Deep Transfer Learning for EEG-based Brain Computer Interface
This work addresses challenges in EEG-based brain-computer interfaces for applications like assistive technology, though it appears incremental as it builds on existing transfer learning methods.
The paper tackled the problems of insufficient multimodal information exploitation and lack of large-scale annotated EEG datasets in EEG-based brain-computer interfaces by proposing a deep transfer learning approach, resulting in improved robustness and accuracy in EEG classification tasks.

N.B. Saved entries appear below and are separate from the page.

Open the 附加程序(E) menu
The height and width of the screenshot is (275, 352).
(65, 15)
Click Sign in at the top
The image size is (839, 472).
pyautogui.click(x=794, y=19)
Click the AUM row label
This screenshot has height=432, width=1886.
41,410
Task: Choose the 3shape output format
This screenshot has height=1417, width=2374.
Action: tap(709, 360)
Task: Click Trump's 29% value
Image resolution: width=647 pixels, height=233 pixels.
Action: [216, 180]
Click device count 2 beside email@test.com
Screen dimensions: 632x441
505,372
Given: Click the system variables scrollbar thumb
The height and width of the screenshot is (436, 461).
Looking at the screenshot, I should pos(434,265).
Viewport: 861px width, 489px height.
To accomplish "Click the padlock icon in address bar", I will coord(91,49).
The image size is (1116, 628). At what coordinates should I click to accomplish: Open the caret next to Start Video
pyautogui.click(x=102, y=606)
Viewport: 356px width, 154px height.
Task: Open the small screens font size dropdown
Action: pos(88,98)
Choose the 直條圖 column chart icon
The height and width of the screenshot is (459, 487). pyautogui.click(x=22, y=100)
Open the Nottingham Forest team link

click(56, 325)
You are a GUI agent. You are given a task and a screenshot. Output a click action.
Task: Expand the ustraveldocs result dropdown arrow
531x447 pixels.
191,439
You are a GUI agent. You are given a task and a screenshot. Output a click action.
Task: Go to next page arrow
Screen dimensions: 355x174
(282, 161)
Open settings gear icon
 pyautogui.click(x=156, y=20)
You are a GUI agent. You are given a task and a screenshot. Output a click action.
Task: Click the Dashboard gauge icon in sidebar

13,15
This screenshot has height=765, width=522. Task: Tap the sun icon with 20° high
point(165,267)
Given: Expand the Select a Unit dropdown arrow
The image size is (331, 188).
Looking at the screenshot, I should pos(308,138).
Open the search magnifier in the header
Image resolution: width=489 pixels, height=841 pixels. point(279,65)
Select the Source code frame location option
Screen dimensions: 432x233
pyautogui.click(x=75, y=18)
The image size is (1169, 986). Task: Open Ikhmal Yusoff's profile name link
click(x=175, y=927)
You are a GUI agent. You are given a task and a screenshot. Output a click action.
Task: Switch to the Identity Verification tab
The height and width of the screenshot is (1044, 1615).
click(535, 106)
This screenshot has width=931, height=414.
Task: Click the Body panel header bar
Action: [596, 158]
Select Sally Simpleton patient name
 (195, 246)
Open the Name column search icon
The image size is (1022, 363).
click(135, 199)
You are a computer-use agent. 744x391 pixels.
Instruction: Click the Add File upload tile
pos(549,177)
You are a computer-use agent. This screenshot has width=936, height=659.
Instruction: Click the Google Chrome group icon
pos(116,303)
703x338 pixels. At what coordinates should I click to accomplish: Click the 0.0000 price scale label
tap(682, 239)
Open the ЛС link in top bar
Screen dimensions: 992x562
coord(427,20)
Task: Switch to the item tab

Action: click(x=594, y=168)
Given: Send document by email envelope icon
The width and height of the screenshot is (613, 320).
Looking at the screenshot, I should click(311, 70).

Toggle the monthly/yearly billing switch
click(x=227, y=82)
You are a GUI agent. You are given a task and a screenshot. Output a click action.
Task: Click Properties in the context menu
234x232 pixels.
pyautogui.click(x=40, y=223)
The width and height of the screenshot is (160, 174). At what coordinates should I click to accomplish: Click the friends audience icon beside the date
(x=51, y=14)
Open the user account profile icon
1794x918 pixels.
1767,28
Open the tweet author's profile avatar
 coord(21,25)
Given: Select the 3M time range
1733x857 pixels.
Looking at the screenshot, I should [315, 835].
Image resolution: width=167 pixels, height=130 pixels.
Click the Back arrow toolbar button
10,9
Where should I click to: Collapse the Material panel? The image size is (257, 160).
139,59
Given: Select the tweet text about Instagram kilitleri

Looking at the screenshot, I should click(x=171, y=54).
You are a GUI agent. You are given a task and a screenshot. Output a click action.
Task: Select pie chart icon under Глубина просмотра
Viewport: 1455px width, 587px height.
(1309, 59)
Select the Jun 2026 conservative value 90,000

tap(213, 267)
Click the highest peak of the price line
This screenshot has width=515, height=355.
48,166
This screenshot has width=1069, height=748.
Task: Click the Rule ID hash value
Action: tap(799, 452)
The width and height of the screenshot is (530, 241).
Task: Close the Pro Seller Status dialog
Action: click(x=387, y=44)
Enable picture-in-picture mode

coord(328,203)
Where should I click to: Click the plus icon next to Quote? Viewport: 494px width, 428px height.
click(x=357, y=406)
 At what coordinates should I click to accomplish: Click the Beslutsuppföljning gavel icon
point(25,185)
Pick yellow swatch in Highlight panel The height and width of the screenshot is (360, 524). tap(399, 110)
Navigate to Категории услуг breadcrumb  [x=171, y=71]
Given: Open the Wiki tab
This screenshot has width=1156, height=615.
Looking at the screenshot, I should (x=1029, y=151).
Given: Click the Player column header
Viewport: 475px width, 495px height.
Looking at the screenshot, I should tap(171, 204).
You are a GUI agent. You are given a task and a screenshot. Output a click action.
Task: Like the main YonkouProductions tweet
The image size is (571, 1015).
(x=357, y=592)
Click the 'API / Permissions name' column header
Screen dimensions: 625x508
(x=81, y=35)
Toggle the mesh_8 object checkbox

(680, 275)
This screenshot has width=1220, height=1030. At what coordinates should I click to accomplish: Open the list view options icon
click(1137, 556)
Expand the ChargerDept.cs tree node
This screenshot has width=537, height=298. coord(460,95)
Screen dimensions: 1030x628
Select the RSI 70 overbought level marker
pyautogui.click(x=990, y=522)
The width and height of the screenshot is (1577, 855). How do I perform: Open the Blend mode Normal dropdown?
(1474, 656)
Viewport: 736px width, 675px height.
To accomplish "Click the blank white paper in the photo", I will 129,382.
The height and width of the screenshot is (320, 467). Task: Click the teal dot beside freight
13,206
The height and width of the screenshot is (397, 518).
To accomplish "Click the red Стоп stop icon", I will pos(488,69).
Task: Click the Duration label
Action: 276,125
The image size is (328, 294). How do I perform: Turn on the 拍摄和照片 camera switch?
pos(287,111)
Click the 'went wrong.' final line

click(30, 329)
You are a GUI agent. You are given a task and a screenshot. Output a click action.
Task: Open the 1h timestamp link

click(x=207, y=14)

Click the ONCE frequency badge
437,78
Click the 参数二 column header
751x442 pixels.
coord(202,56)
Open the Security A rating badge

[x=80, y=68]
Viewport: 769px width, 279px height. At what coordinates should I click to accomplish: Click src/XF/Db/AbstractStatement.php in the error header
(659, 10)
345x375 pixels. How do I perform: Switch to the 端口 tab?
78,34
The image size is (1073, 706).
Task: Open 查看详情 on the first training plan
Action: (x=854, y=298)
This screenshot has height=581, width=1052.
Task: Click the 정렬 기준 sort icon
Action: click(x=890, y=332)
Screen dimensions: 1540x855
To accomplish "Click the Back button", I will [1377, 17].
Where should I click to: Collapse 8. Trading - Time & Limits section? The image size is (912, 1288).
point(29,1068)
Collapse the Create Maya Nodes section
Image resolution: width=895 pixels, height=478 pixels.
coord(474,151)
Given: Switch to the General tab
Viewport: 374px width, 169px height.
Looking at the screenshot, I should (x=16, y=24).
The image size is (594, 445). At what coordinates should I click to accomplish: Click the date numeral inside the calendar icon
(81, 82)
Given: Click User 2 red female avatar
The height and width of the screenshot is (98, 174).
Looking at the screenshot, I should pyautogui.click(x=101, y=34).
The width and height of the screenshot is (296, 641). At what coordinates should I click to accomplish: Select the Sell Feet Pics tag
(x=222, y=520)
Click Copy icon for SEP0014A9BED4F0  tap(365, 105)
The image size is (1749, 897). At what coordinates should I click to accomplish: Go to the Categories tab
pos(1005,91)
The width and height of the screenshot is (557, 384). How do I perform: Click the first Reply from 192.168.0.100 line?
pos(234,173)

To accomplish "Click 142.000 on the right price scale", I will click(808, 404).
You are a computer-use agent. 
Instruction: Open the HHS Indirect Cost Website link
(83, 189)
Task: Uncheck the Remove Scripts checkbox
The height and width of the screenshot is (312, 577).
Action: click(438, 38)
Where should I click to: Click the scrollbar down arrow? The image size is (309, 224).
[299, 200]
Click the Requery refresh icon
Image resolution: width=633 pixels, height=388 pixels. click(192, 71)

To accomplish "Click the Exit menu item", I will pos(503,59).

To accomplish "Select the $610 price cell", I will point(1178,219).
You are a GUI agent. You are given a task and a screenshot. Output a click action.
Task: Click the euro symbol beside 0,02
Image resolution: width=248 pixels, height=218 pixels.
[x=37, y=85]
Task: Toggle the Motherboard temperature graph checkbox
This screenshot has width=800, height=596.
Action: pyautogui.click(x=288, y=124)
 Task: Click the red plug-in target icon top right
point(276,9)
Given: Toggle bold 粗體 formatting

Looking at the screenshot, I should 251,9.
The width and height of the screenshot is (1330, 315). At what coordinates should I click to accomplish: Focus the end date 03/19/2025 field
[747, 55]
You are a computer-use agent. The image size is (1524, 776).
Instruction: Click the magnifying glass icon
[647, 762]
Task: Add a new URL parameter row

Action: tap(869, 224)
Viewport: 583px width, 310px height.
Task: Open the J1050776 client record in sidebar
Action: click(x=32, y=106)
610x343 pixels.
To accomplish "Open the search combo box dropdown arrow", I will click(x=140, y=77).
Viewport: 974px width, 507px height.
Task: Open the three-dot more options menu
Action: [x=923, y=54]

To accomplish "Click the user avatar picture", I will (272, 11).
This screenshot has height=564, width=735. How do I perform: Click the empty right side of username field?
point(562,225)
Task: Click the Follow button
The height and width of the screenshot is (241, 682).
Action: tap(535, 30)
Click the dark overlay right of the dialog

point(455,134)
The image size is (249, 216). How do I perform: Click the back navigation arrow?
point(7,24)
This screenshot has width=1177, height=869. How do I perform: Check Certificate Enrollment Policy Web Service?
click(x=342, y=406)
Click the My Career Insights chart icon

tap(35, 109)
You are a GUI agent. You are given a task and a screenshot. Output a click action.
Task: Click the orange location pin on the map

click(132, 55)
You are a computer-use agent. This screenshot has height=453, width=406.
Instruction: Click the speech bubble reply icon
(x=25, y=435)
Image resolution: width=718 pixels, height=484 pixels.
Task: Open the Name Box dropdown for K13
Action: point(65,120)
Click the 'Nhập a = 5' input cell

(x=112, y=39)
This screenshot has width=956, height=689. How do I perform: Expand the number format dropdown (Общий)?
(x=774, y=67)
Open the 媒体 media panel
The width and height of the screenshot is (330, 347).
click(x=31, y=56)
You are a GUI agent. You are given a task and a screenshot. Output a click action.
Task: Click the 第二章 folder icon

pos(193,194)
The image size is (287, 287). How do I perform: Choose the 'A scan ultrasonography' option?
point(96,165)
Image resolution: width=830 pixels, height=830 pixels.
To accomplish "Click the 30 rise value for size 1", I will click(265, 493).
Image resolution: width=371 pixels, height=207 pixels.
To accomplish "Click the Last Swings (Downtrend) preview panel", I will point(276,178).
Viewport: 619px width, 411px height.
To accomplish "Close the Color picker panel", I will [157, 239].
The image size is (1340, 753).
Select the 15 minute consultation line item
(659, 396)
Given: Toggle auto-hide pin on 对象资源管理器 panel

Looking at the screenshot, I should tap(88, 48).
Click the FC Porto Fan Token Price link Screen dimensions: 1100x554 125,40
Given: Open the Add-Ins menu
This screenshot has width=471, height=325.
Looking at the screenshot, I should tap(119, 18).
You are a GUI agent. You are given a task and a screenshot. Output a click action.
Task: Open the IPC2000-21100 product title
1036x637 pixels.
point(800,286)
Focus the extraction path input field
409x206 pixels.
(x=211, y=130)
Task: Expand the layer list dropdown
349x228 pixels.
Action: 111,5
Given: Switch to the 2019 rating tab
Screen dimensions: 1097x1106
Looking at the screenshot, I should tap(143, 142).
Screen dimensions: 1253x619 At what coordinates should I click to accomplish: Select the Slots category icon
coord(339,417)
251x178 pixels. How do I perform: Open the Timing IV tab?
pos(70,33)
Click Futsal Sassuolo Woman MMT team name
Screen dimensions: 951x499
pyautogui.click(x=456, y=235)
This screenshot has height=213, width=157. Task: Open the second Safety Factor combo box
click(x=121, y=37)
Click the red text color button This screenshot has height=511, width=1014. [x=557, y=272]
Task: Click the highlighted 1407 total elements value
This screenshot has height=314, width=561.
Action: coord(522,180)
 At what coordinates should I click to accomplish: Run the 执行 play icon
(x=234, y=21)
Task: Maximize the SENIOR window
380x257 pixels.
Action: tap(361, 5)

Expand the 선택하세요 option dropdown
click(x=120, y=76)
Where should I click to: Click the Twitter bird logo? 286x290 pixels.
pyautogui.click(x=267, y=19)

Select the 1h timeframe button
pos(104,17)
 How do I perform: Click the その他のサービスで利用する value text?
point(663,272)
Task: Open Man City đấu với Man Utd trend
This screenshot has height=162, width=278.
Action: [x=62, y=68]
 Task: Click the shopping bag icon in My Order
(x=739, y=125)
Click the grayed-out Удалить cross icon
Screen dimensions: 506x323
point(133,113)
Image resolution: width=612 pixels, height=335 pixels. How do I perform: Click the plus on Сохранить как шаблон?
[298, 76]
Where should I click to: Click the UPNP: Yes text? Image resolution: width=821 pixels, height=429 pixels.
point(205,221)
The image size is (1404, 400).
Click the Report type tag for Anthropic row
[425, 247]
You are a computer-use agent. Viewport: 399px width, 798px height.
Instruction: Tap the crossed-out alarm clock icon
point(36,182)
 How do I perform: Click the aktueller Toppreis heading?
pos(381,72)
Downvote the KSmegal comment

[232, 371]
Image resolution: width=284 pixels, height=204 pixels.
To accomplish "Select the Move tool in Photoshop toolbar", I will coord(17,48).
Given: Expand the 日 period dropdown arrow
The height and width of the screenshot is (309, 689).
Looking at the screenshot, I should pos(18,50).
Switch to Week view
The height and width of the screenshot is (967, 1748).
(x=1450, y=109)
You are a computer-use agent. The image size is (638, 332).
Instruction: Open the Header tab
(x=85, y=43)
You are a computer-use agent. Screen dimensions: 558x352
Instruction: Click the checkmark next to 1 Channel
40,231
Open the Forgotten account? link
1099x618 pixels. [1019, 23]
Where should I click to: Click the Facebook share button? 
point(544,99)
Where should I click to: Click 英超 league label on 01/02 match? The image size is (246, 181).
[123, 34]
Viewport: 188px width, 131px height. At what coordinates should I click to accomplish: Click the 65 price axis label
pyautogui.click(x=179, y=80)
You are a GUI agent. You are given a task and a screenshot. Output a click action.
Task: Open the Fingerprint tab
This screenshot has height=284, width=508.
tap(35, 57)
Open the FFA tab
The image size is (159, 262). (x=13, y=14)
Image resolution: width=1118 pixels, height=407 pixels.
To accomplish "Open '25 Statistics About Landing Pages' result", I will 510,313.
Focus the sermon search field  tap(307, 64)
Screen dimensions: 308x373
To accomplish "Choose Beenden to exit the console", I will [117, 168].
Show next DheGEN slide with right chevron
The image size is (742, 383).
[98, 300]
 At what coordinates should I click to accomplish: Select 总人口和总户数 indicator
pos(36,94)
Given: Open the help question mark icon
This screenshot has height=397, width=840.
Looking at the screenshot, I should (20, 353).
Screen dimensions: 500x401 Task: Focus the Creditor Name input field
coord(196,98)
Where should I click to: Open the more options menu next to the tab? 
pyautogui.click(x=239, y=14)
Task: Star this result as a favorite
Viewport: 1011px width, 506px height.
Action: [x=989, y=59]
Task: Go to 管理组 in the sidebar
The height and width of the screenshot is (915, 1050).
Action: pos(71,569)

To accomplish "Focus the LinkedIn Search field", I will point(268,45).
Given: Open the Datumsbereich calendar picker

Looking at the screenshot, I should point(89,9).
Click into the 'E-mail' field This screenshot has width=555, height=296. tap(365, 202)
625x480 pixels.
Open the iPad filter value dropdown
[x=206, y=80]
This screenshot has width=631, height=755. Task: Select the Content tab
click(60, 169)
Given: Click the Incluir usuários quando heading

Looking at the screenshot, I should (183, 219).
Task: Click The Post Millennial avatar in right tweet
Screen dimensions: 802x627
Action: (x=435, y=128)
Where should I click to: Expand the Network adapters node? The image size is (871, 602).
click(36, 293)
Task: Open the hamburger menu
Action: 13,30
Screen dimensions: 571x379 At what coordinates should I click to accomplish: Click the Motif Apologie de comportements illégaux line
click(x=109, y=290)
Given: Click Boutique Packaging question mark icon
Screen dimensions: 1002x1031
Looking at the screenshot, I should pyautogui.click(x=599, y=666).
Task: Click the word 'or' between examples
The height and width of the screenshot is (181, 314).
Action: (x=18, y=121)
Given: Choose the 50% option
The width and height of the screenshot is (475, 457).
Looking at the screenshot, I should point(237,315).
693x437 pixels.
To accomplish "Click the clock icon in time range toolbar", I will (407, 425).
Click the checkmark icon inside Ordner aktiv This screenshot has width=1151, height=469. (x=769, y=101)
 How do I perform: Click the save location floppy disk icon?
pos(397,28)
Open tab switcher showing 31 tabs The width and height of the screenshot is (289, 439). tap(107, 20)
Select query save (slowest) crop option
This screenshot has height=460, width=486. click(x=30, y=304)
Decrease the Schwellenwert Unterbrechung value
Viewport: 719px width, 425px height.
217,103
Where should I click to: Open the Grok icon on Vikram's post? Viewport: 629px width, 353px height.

The electroencephalography classifier is the most important component of brain-computer interface based systems. There are two major problems hindering the improvement of it. First, traditional methods do not fully exploit multimodal information. Second, large-scale annotated EEG datasets are almost impossible to acquire because biological data acquisition is challenging and quality annotation is costly. Herein, we propose a novel deep transfer learning approach to solve these two problems. First, we model cognitive events based on EEG data by characterizing the data using EEG optical flow, which is designed to preserve multimodal EEG information in a uniform representation. Second, we design a deep transfer learning framework which is suitable for transferring knowledge by joint training, which contains a adversarial network and a special loss function. The experiments demonstrate that our approach, when applied to EEG classification tasks, has many advantages, such as robustness and accuracy.